— Data records —
********************

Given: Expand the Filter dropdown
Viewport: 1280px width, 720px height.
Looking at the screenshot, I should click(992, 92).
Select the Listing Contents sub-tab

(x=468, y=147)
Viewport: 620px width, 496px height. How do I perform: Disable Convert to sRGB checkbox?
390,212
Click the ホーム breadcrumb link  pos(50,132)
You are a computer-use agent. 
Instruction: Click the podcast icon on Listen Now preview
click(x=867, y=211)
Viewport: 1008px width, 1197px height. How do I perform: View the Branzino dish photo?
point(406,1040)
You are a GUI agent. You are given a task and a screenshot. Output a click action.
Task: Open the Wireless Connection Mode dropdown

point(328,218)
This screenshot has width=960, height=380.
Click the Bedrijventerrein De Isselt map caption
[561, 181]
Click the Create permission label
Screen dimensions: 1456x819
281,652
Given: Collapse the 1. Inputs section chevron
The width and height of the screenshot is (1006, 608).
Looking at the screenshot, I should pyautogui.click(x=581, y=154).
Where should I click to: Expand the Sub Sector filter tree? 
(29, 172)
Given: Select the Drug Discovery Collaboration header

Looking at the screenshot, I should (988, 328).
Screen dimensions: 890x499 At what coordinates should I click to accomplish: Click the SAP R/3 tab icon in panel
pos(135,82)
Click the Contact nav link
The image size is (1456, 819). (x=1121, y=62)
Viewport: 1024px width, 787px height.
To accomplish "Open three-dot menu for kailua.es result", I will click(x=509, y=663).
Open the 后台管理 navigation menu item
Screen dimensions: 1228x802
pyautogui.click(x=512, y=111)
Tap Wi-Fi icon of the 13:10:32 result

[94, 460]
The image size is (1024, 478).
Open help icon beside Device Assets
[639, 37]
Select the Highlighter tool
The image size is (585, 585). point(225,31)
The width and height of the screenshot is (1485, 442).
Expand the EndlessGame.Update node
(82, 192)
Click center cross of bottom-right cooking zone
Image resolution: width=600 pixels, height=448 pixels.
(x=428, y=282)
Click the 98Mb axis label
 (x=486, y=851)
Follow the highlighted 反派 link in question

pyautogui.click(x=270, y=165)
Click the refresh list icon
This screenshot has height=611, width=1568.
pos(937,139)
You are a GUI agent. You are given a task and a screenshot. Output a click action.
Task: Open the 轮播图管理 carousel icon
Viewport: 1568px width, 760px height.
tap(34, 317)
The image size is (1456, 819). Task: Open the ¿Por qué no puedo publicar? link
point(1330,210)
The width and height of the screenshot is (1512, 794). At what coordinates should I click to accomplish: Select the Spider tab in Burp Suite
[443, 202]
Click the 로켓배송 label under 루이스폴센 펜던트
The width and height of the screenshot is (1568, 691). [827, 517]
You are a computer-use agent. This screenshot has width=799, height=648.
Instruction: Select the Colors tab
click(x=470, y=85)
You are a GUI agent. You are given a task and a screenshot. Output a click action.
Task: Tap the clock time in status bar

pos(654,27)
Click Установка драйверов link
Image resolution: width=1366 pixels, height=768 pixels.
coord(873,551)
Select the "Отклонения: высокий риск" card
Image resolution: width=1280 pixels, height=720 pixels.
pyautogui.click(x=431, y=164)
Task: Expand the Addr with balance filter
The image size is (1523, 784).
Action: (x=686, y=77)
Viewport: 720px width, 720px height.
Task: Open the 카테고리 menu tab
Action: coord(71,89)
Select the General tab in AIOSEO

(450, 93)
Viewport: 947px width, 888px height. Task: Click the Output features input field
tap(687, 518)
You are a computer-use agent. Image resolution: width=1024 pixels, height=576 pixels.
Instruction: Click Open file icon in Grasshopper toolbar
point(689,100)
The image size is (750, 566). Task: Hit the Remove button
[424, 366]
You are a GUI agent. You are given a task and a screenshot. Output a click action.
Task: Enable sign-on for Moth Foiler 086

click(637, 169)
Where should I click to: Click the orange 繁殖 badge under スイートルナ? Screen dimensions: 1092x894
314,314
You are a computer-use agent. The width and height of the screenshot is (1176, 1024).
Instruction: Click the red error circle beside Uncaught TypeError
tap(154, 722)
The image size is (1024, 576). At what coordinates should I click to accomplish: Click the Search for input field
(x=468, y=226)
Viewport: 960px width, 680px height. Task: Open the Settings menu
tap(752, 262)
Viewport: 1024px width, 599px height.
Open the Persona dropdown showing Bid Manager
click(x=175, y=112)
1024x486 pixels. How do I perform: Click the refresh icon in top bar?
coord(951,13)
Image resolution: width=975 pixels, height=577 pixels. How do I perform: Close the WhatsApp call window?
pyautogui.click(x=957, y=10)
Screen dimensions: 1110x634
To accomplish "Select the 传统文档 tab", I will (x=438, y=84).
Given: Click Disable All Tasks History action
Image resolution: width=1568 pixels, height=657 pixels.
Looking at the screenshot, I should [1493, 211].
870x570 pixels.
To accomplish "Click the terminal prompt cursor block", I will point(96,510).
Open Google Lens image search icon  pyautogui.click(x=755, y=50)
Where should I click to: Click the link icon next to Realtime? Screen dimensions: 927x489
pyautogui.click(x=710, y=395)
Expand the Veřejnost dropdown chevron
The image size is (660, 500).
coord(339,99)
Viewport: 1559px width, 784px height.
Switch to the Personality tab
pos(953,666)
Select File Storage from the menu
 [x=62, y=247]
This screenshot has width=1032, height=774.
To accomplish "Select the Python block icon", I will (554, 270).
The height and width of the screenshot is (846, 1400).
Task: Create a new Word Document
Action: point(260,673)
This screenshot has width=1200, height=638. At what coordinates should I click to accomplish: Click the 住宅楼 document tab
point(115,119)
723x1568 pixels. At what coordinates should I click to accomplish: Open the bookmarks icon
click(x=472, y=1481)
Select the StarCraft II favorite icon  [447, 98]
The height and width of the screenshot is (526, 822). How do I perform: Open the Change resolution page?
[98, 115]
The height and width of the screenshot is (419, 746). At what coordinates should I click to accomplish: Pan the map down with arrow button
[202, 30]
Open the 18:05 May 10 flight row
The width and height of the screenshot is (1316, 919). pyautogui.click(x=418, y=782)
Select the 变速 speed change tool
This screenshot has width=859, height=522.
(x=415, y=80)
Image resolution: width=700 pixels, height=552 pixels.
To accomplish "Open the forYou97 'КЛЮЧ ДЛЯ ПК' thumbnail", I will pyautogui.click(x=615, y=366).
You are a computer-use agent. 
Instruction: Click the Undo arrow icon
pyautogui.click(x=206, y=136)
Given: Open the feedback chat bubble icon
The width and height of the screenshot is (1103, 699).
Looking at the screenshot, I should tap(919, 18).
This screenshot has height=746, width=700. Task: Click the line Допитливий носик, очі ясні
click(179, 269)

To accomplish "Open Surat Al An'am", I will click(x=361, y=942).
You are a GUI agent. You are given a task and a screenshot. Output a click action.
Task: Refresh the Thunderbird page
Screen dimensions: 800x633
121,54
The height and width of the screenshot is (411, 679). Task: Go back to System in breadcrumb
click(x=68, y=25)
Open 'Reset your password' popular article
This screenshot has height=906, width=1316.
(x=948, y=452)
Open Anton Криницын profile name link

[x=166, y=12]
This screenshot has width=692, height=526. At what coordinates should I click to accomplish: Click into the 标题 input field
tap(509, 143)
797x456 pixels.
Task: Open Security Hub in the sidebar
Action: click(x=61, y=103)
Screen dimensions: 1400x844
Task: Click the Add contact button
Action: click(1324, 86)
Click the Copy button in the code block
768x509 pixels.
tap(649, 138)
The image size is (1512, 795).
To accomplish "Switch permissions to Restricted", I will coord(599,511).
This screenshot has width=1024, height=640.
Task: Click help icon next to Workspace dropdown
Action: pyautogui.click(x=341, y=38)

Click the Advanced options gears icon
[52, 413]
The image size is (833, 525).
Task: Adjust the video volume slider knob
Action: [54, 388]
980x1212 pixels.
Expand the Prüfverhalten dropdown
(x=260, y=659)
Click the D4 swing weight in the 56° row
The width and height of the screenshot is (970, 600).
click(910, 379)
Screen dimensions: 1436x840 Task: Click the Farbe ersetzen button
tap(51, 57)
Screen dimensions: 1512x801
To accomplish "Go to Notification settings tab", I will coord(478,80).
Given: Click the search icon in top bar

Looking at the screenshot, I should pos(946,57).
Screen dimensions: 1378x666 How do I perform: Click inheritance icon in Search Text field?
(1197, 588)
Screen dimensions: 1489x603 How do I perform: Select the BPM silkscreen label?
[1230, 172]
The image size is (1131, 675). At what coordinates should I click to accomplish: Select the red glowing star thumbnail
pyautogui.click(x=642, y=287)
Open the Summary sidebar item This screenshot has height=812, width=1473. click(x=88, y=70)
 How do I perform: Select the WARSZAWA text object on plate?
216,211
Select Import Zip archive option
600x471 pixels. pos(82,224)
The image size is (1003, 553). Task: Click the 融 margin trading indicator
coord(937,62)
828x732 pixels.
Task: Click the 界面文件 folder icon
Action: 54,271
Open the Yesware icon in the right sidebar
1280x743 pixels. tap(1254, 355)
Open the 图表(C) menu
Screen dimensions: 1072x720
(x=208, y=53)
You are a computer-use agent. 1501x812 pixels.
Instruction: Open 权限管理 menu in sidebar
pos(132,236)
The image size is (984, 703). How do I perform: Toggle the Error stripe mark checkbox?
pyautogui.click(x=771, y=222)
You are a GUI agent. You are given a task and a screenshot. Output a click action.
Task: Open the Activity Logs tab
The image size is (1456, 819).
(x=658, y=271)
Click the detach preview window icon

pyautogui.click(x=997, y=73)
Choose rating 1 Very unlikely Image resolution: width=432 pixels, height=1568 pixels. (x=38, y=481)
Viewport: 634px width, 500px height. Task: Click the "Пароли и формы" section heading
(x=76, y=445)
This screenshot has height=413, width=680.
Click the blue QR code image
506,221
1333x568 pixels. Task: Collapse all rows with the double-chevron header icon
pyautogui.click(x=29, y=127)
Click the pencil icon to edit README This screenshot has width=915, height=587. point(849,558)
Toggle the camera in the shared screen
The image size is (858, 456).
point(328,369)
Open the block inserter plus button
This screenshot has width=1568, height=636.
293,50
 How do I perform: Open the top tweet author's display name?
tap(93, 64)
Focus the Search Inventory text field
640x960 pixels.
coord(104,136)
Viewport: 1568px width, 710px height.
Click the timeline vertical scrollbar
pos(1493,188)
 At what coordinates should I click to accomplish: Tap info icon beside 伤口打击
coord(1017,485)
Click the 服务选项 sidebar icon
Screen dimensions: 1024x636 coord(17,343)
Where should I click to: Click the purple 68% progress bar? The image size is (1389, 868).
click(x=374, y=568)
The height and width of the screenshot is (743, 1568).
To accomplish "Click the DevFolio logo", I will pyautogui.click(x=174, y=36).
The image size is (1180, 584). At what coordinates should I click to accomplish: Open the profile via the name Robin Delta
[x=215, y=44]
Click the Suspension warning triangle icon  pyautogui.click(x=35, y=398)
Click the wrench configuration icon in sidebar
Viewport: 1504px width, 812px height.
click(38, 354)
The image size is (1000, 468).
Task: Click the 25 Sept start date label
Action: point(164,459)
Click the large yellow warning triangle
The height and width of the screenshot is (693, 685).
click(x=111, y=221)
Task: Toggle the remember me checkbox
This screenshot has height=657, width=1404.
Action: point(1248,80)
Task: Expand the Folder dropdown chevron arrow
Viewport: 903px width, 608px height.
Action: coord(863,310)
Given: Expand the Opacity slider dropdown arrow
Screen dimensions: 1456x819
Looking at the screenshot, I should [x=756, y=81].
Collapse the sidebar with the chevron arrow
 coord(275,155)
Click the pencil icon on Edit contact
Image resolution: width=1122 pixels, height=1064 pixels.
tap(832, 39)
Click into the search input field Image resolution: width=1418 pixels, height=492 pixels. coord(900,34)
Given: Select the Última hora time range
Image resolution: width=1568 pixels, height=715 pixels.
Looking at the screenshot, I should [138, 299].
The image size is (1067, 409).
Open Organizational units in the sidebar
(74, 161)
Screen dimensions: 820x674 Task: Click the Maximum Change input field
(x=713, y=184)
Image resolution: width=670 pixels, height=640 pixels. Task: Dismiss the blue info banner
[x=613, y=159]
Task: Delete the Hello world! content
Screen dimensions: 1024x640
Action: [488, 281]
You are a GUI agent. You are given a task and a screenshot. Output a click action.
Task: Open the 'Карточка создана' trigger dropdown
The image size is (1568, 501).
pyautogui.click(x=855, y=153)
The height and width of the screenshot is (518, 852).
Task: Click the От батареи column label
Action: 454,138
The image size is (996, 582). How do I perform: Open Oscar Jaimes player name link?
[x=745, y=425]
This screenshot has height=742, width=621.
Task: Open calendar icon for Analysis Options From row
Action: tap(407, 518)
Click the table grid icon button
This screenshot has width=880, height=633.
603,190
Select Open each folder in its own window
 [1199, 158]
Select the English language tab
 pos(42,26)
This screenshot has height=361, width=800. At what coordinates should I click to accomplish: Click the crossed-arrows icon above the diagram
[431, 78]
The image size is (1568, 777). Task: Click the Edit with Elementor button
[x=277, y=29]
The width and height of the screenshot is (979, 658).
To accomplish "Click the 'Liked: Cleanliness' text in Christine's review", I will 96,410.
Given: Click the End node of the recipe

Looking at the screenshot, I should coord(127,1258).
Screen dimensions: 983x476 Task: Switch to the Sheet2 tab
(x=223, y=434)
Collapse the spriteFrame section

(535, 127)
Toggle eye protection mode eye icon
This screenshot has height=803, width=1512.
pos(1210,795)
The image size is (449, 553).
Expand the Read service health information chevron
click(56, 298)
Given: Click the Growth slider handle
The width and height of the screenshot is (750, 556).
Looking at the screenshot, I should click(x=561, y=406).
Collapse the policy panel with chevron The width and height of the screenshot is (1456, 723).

********************

— WHAT TO PRODUCE —
Copy out verbatim the data above, from the line with "Given: Open the feedback chat bubble icon" to the line with "pyautogui.click(x=642, y=287)", both lines included.

— RESULT BELOW —
Given: Open the feedback chat bubble icon
The width and height of the screenshot is (1103, 699).
Looking at the screenshot, I should tap(919, 18).
This screenshot has height=746, width=700. Task: Click the line Допитливий носик, очі ясні
click(179, 269)

To accomplish "Open Surat Al An'am", I will click(x=361, y=942).
You are a GUI agent. You are given a task and a screenshot. Output a click action.
Task: Refresh the Thunderbird page
Screen dimensions: 800x633
121,54
The height and width of the screenshot is (411, 679). Task: Go back to System in breadcrumb
click(x=68, y=25)
Open 'Reset your password' popular article
This screenshot has height=906, width=1316.
(x=948, y=452)
Open Anton Криницын profile name link

[x=166, y=12]
This screenshot has width=692, height=526. At what coordinates should I click to accomplish: Click into the 标题 input field
tap(509, 143)
797x456 pixels.
Task: Open Security Hub in the sidebar
Action: click(x=61, y=103)
Screen dimensions: 1400x844
Task: Click the Add contact button
Action: click(1324, 86)
Click the Copy button in the code block
768x509 pixels.
tap(649, 138)
The image size is (1512, 795).
To accomplish "Switch permissions to Restricted", I will coord(599,511).
This screenshot has width=1024, height=640.
Task: Click help icon next to Workspace dropdown
Action: pyautogui.click(x=341, y=38)

Click the Advanced options gears icon
[52, 413]
The image size is (833, 525).
Task: Adjust the video volume slider knob
Action: [54, 388]
980x1212 pixels.
Expand the Prüfverhalten dropdown
(x=260, y=659)
Click the D4 swing weight in the 56° row
The width and height of the screenshot is (970, 600).
click(910, 379)
Screen dimensions: 1436x840 Task: Click the Farbe ersetzen button
tap(51, 57)
Screen dimensions: 1512x801
To accomplish "Go to Notification settings tab", I will coord(478,80).
Given: Click the search icon in top bar

Looking at the screenshot, I should pos(946,57).
Screen dimensions: 1378x666 How do I perform: Click inheritance icon in Search Text field?
(1197, 588)
Screen dimensions: 1489x603 How do I perform: Select the BPM silkscreen label?
[1230, 172]
The image size is (1131, 675). At what coordinates should I click to accomplish: Select the red glowing star thumbnail
pyautogui.click(x=642, y=287)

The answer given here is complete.